La sentenza in esame, ripercorre le tappe normative e giurisprudenziali del consolidarsi di questo orientamento, citando in primo luogo l'art. 30 della legge 730 del 1983 e successive modificazioni, la Sentenza della Corte di Cassazione a Sezioni Unite n. 1003 del 1993 e le altre più recenti: la n. 4558 del 2012 (di cui abbiamo già avuto modo di scrivere) e la recentissima n. 22776 del 2016.
Il Tribunale di Monza chiarisce che per poter addivenire ad una soluzione ripartitoria dei costi, occorre considerare“lo stato di salute nel periodo del ricovero, le esigenze terapeutiche le esigenze terapeutiche (comprendenti non solo l'assistenza medica generica e specialistica, ma anche quella infermieristica, riabilitativa e di somministrazione dei farmaci) connessa a tale stato.”

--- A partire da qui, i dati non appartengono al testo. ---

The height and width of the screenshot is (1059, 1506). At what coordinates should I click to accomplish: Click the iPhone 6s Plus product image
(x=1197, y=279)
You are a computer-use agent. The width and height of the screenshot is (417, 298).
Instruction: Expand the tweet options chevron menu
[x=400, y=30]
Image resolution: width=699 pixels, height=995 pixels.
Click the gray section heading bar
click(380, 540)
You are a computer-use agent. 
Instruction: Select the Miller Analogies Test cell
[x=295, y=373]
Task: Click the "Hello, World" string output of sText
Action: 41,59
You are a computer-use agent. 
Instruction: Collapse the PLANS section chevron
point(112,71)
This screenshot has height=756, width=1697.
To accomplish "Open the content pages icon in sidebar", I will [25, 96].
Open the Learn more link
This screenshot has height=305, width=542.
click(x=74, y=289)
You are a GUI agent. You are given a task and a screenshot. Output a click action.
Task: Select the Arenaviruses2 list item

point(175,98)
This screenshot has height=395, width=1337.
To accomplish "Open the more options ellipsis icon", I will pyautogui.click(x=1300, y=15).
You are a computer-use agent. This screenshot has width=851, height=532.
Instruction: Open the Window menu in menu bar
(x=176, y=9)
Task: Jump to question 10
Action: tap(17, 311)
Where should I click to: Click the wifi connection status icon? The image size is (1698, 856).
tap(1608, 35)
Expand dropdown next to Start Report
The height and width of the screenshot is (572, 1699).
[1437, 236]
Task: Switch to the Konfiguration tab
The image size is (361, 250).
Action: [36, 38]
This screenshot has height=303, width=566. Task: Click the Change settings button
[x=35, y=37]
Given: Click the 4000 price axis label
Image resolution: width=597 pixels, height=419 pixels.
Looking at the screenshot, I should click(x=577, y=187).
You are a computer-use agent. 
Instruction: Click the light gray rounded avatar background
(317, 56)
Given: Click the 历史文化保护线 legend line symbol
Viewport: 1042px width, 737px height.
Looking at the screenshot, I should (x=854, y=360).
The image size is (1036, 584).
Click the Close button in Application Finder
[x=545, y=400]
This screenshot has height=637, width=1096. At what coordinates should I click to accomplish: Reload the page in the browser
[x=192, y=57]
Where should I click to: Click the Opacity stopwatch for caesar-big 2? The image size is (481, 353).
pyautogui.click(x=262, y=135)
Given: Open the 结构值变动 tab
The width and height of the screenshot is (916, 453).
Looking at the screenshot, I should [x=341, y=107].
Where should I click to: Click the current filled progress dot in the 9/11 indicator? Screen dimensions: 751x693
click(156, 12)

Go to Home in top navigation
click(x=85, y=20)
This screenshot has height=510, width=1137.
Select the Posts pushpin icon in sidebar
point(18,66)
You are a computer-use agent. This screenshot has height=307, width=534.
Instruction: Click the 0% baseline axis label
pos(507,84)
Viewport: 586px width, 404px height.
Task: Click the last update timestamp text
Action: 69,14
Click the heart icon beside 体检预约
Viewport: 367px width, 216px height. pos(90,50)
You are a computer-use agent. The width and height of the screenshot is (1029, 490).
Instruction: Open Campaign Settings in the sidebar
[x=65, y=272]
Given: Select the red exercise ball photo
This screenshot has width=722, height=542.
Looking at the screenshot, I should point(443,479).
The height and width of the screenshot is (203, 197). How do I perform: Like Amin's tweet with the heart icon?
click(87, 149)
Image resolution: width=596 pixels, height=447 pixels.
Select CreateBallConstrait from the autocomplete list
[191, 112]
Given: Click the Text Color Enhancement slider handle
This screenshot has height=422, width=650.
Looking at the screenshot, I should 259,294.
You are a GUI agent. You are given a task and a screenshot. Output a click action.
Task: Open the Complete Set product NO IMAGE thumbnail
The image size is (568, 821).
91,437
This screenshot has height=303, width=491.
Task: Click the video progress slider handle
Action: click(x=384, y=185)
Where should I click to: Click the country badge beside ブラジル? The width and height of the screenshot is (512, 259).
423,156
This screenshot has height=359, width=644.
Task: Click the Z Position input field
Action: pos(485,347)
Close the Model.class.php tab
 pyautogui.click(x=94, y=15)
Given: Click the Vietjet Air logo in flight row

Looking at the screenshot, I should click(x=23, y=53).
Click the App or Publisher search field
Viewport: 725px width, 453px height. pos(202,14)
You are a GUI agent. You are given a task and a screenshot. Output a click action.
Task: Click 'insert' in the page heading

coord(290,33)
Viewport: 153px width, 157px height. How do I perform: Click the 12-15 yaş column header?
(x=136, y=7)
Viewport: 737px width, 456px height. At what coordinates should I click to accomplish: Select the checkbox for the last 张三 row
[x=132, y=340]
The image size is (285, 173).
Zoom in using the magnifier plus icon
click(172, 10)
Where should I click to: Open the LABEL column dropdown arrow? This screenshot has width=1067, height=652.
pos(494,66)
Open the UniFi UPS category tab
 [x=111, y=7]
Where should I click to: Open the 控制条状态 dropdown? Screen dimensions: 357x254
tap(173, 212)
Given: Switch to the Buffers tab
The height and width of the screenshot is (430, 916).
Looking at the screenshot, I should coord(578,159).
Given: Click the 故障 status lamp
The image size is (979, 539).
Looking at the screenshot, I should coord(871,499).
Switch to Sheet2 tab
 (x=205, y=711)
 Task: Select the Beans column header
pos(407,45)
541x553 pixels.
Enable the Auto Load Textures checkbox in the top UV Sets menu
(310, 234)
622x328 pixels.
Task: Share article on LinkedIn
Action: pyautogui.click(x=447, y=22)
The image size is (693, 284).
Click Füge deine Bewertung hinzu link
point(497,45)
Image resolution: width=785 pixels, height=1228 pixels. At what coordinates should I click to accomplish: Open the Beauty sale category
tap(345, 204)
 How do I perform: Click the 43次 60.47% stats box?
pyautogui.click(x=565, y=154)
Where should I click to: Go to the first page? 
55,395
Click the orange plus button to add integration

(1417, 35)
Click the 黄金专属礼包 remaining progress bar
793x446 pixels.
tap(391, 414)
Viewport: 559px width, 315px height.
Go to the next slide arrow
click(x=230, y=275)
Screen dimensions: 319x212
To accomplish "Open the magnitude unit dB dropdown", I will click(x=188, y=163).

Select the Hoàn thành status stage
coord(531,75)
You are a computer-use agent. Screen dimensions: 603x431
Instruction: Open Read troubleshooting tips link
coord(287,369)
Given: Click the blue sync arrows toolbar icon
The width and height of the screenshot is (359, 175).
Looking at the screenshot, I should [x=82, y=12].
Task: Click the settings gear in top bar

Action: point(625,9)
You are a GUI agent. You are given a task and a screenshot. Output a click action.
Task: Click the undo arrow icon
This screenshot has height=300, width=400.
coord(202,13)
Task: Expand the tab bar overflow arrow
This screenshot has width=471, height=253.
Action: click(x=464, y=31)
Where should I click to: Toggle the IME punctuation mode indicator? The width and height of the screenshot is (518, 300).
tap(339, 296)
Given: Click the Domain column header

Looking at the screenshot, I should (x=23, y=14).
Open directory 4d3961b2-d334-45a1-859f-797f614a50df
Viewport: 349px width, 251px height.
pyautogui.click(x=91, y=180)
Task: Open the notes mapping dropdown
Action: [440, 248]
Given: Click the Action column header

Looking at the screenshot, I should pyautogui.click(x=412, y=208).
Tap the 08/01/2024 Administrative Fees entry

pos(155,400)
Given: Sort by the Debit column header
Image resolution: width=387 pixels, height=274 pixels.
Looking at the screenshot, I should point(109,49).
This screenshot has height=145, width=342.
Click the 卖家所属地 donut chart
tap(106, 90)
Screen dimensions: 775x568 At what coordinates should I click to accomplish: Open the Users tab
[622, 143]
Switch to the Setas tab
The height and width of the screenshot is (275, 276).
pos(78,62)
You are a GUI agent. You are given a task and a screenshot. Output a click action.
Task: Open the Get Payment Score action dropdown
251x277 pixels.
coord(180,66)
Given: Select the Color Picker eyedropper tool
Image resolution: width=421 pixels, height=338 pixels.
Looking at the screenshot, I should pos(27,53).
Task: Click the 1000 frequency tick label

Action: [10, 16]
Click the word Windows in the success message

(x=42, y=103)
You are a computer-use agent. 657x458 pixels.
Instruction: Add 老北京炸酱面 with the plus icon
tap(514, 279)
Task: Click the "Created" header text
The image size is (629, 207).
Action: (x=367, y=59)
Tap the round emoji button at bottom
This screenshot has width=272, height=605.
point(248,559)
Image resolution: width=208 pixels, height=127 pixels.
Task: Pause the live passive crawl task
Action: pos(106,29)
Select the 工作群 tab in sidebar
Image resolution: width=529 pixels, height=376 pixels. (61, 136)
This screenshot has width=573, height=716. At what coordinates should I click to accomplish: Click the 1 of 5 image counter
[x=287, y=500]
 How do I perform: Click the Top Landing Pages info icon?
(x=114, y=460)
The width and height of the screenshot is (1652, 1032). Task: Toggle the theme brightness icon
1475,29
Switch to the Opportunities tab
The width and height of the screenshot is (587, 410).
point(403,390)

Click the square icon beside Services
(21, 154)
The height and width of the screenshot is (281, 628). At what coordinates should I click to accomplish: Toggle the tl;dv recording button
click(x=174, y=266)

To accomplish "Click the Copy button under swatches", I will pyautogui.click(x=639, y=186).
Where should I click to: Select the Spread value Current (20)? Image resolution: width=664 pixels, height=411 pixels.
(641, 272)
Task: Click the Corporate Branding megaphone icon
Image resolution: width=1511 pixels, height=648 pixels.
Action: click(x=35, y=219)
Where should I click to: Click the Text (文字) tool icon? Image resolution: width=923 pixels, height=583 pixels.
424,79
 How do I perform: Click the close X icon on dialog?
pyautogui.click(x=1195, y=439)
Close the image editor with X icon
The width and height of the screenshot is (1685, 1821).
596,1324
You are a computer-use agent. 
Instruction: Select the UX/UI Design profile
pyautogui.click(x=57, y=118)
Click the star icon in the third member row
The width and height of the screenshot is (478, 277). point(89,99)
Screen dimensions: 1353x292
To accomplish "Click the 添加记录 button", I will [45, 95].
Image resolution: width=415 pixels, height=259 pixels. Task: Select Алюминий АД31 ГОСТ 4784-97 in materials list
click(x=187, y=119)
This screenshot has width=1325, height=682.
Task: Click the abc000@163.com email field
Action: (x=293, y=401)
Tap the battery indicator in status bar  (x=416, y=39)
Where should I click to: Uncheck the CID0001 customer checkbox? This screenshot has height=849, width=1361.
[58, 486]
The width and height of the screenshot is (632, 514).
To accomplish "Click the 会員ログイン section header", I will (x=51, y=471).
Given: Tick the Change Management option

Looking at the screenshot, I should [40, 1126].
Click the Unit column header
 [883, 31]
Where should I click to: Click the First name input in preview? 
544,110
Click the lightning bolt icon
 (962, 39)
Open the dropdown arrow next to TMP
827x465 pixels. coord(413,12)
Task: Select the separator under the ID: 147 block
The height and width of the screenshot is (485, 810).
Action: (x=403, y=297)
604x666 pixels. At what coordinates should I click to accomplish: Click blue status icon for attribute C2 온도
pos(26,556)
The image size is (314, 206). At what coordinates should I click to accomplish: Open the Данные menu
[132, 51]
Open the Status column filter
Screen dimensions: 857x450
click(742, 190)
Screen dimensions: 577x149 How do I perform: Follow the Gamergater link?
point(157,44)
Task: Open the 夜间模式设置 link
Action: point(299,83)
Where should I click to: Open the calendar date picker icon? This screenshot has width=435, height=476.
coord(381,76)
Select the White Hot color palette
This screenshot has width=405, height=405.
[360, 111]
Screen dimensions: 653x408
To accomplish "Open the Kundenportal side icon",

Diversamente, andranno ricomprese nell'alveo delle “prestazioni socio-assistenziali tutte quelle meramente sostitutive dell'assistenza familiare, ove il personale svolge una attività di mera assistenza e sorveglianza.”
Infine, in conformità con numerose pronunce di altri tribunali, il Giudice dichiara nullo il patto con cui l'utente (il suo parente) si era impegnato al pagamento della retta di ricovero, e ciò perché, non sussistendo l'obbligazione principale ossia la quota sociale, l'impegno risulta privo di causa e come tale nullo.
La sentenza si conclude con un rimborso di quanto indebitamente corrisposto alla Rsa e con la condanna alle spese a carico del soccombente.